Adult Influences on Early Language Development, Brain Myelination
Laia Fibla, Samuel H. Forbes, Jordan McCarthy, Kate Mee, Vincent Magnotta, et al.
(see pages 4279–4290)
Babies who hear more language input from adults at home at early ages develop more complex language abilities as children and, later on, higher literary skills. One thesis in the field is that socioeconomic status (SES) might be a major driver of increased language learning, but even within individual SES strata, kids develop differently. This week, Fibla et al. dive into the relationship among language exposure, SES, and structural brain development during development. Participants were children aged 6 months, a time of highly plastic brain activity before language development, and 30 months, when most children have a sizable vocabulary and myelination is well under way. SES is a complex multifactorial measure of a family's social and financial resources, often reflected by parental education and income. In this case, the authors derived SES from the mother's education level. The researchers used a language recording and analysis system called Language Environment Analysis (LENA) to measure children's language exposure at home. Children with higher SES heard more adult words and increased their vocalizations with age. The authors also used a specialized form of magnetic resonance imaging to examine myelin concentration in two language-associated brain areas: the arcuate fasciculus (AF) and the superior longitudinal fasciculus (SLF). Children in the older group (30 months of age) who had more exposure to adult speech showed higher concentrations of myelin in the AF and SLF. Unexpectedly, the opposite pattern was observed in younger children, with a negative association between myelination and adult input, but the authors caution that the finding is difficult to interpret because myelin levels are so low at 6 months. In a wider look at 17 language-associated brain regions, the researchers saw a similar pattern of increased myelin with higher adult input in older children, but a negative association in 6-month-old children.
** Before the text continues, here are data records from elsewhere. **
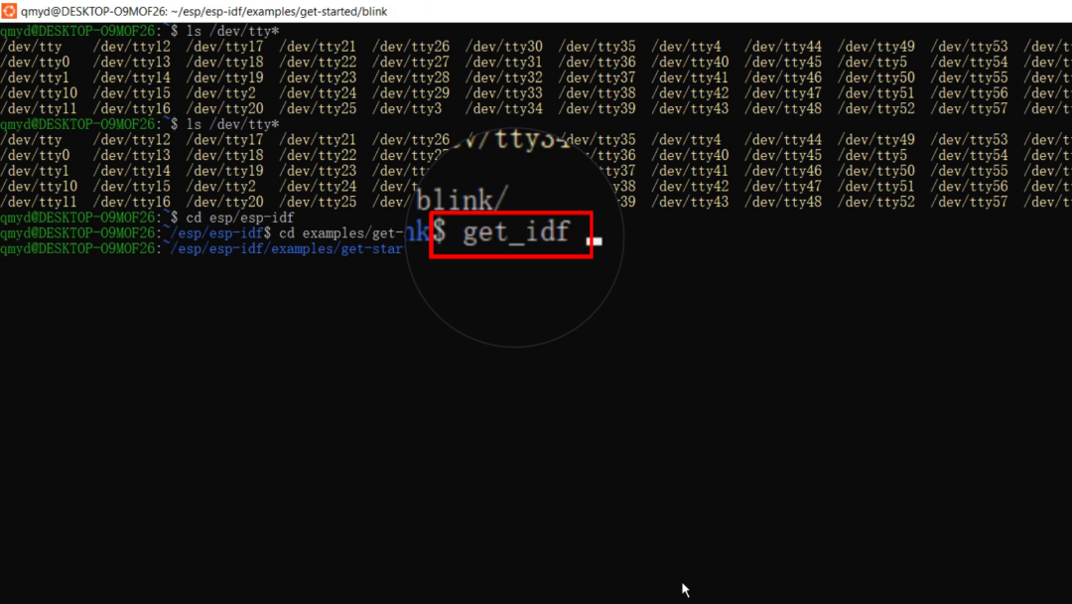1072x604 pixels.
Task: Click the /dev/tty27 entry in first listing
Action: (x=411, y=63)
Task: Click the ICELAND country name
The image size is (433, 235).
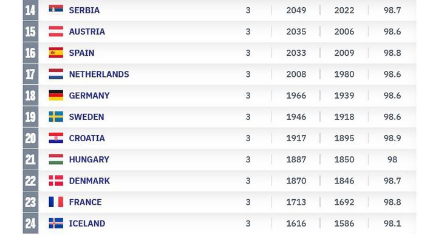Action: [87, 223]
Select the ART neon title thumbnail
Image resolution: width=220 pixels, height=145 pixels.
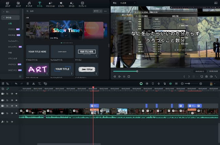click(38, 69)
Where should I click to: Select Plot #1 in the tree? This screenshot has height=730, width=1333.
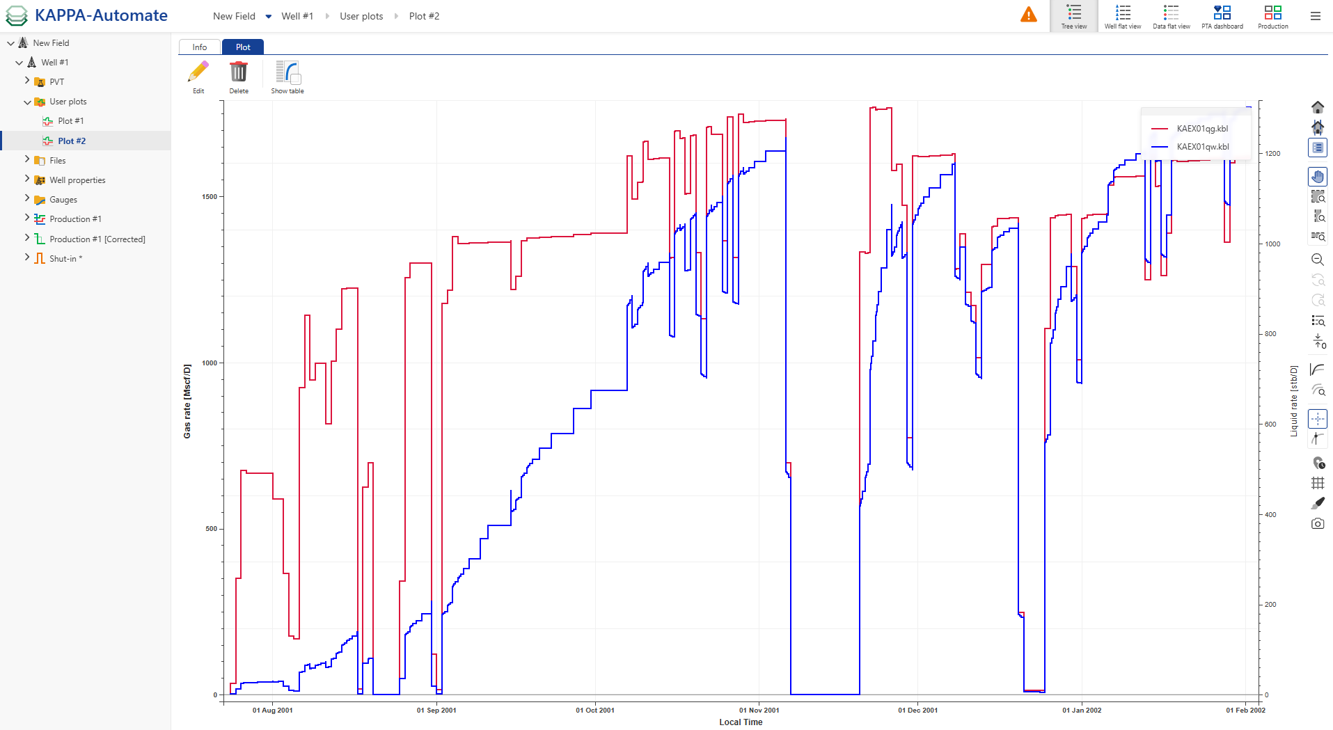coord(70,121)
The study deepens our understanding of the codevelopment of language skill and brain myelination during early development.
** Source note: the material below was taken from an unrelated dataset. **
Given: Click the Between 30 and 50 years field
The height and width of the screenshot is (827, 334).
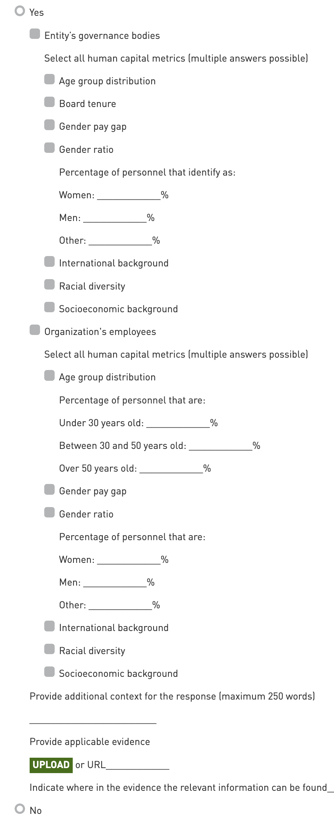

A toddler wears a LENA device like that used by Fibla et al. to record and analyze adult and child language vocalizations.
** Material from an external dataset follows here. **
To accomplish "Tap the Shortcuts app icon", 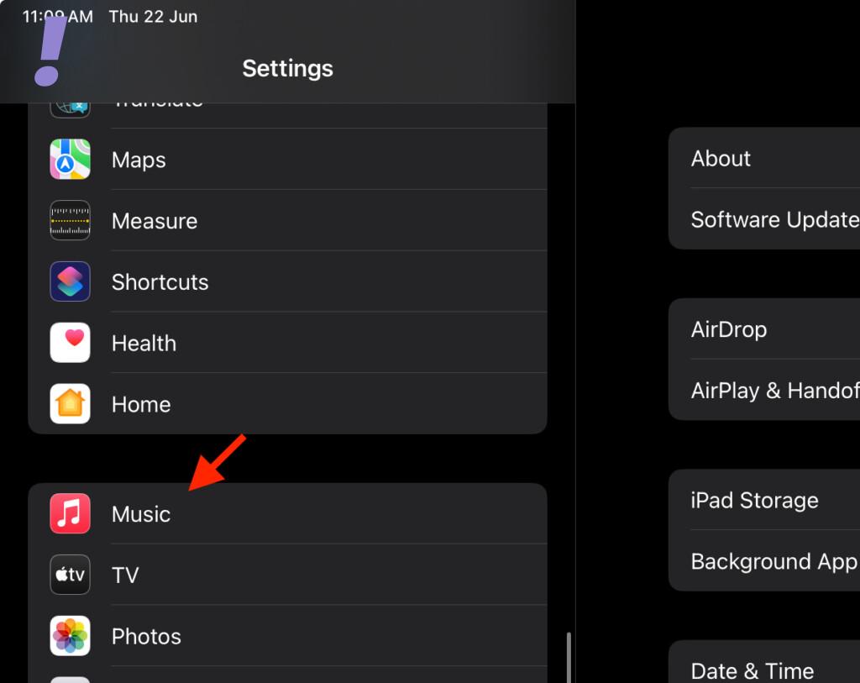I will (x=71, y=281).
VGLUT3 Transporter Modifies Huntington's Disease Progression
Karim S. Ibrahim, Salah El Mestikawy, Khaled S. Abd-Elrahman, and Stephen S. G. Ferguson
(see pages 4365–4377)
Huntington's disease (HD) is a fatal neurodegenerative disease caused by expansion of a polyglutamine repeat in the HTT gene, which encodes huntingtin, a large ubiquitous protein with uncertain function. The zQ175 mouse model of HD mimics the mutation seen in humans and displays the disease's hallmark progressive motor and cognitive symptoms. Although huntingtin is expressed throughout the brain and body, the pathophysiology of HD is most striking in the basal ganglia, including the striatum. In this week's issue, Ibrahim et al. focus on the vesicular glutamate transporter-3 (VGluT3), which regulates the striatal network and has been associated with other neuropsychiatric conditions but has not been investigated in the context of HD. The researchers crossed zQ175 mice with a VGluT3 knock-out mouse (zQ175:VGLUT3–/–). The loss of VGluT3 rescued the ability of mice to recognize novel objects at 12 and 15 months, and it improved the performance of mice on tests of motor coordination and grip strength, all of which were compromised in zQ175 mice. VGluT3 deletion did not, however, reverse the anxiogenic behavior seen in zQ175 mice; instead, it caused anxiety-like behavior in wild-type mice. In terms of pathophysiology, zQ175:VGLUT3–/– mice did not show the loss of NeuN-labeled neurons in the striatum seen in zQ175 mice at 15 months of age. Further, loss of VGLUT3 led to increased extracellular signal-related protein kinases that are disrupted by mutant HTT (mHTT) and in zQ175 mice, indicating a normalization. Disrupted autophagy was not rescued in the zQ175:VGLUT3–/– mice. In line with human pathophysiology, the zQ175 mice developed accumulation of mHTT and microgliosis in the dorsal striatum at 15 months. Interestingly, zQ175:VGLUT3–/– mice had a similar total number of mHTT aggregates, but nuclear aggregates were reduced compared with zQ175 mice. Microgliosis was not reduced by the loss of VGluT3. Together, the findings that VGluT3 deletion prevented short-term memory and motor declines and striatal neuron loss in a mouse model of HD points to the transporter as a key molecule in disease progression. The authors suggest that it may be a promising target for a disease-modifying treatment for HD.